--- Collected data ---
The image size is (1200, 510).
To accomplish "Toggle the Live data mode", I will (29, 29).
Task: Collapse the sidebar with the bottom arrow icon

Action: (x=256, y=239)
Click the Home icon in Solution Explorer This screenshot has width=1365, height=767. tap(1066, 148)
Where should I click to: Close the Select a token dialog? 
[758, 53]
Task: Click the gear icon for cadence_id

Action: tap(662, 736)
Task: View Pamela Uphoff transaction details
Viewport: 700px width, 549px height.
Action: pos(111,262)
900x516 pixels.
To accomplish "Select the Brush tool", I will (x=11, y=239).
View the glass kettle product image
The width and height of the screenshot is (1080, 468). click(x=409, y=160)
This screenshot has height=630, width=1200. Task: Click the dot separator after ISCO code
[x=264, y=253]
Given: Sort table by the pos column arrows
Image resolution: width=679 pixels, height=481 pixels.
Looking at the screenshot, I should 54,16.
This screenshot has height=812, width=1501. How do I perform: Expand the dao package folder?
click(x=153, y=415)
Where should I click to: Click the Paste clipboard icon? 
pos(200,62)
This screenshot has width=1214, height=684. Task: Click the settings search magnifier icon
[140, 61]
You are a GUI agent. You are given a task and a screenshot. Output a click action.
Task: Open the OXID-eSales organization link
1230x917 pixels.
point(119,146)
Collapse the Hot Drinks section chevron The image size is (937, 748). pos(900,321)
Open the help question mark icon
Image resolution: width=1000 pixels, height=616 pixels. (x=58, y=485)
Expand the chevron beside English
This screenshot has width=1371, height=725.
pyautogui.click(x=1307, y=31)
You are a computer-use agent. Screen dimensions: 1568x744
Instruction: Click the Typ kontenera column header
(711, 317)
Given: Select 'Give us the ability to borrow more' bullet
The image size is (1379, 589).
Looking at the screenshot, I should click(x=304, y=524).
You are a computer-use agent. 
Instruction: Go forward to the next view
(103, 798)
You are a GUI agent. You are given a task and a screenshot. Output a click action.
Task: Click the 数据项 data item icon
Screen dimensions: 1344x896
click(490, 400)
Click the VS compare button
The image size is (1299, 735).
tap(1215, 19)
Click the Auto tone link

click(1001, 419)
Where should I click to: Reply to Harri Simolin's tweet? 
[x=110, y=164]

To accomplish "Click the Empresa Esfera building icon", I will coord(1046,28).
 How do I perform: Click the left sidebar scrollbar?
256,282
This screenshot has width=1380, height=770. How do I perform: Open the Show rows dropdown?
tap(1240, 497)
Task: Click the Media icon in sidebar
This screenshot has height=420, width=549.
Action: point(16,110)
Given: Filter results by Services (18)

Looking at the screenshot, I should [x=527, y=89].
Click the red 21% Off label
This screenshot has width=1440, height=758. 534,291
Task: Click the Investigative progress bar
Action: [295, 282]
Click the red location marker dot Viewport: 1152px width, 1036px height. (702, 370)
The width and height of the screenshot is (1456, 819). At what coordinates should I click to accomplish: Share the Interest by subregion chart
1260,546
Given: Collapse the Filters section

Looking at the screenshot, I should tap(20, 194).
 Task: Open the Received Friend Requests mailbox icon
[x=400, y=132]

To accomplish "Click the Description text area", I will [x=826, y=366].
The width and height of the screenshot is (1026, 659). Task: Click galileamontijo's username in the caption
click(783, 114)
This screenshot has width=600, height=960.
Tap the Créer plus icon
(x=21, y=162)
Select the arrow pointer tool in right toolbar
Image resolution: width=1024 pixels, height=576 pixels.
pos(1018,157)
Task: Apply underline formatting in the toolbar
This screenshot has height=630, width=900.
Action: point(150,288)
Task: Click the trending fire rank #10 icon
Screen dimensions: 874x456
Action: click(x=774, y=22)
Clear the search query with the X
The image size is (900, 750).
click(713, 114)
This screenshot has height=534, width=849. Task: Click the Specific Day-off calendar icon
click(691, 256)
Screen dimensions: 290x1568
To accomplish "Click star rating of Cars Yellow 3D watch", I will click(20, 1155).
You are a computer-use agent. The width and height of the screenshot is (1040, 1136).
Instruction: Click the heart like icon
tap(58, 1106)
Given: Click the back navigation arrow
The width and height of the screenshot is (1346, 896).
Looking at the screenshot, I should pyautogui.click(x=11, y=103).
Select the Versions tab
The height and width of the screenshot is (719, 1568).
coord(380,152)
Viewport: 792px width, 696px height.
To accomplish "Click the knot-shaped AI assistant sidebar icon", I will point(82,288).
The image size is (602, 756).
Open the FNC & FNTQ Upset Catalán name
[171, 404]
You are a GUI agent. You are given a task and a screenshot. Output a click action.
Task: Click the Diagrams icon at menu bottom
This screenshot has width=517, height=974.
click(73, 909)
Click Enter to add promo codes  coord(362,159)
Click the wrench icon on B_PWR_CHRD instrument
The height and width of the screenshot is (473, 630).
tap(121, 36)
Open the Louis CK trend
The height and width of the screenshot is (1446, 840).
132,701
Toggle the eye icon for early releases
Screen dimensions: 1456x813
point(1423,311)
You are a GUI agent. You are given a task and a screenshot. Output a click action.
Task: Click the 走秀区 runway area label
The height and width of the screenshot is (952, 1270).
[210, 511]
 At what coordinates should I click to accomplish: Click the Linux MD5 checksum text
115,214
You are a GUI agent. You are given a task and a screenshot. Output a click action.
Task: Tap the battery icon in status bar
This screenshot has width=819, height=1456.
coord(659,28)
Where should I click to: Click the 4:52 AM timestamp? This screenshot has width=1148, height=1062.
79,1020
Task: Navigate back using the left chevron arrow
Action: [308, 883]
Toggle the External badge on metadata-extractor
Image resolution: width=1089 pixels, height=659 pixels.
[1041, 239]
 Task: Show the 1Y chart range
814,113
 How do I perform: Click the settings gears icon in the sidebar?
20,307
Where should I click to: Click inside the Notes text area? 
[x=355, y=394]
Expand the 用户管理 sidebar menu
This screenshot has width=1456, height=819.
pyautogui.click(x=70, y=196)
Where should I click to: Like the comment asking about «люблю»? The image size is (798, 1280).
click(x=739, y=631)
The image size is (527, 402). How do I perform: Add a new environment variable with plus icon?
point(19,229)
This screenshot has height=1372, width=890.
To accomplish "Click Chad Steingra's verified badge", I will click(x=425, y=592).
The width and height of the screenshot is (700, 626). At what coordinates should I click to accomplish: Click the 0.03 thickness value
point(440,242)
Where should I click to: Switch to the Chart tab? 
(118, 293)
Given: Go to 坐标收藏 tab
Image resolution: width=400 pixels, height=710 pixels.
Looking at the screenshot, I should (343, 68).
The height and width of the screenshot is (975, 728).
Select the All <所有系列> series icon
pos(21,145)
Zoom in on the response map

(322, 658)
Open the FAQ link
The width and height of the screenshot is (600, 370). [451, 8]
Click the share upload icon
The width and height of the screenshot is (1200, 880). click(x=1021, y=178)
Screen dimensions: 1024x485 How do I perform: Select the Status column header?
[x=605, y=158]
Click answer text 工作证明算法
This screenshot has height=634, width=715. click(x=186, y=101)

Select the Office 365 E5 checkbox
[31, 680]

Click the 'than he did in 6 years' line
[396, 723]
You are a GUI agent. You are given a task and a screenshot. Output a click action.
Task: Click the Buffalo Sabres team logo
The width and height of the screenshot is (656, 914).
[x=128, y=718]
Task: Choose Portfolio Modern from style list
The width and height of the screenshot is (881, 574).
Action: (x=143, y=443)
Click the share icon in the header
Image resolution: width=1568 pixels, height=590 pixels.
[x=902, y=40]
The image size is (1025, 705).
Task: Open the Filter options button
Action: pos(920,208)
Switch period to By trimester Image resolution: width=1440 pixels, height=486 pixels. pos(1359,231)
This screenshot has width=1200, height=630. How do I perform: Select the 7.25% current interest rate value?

--- Required action ---
Find every line above where the word "menu" occurs, and copy that line.

--- Exercise answer ---
Task: Click the Diagrams icon at menu bottom
Expand the 用户管理 sidebar menu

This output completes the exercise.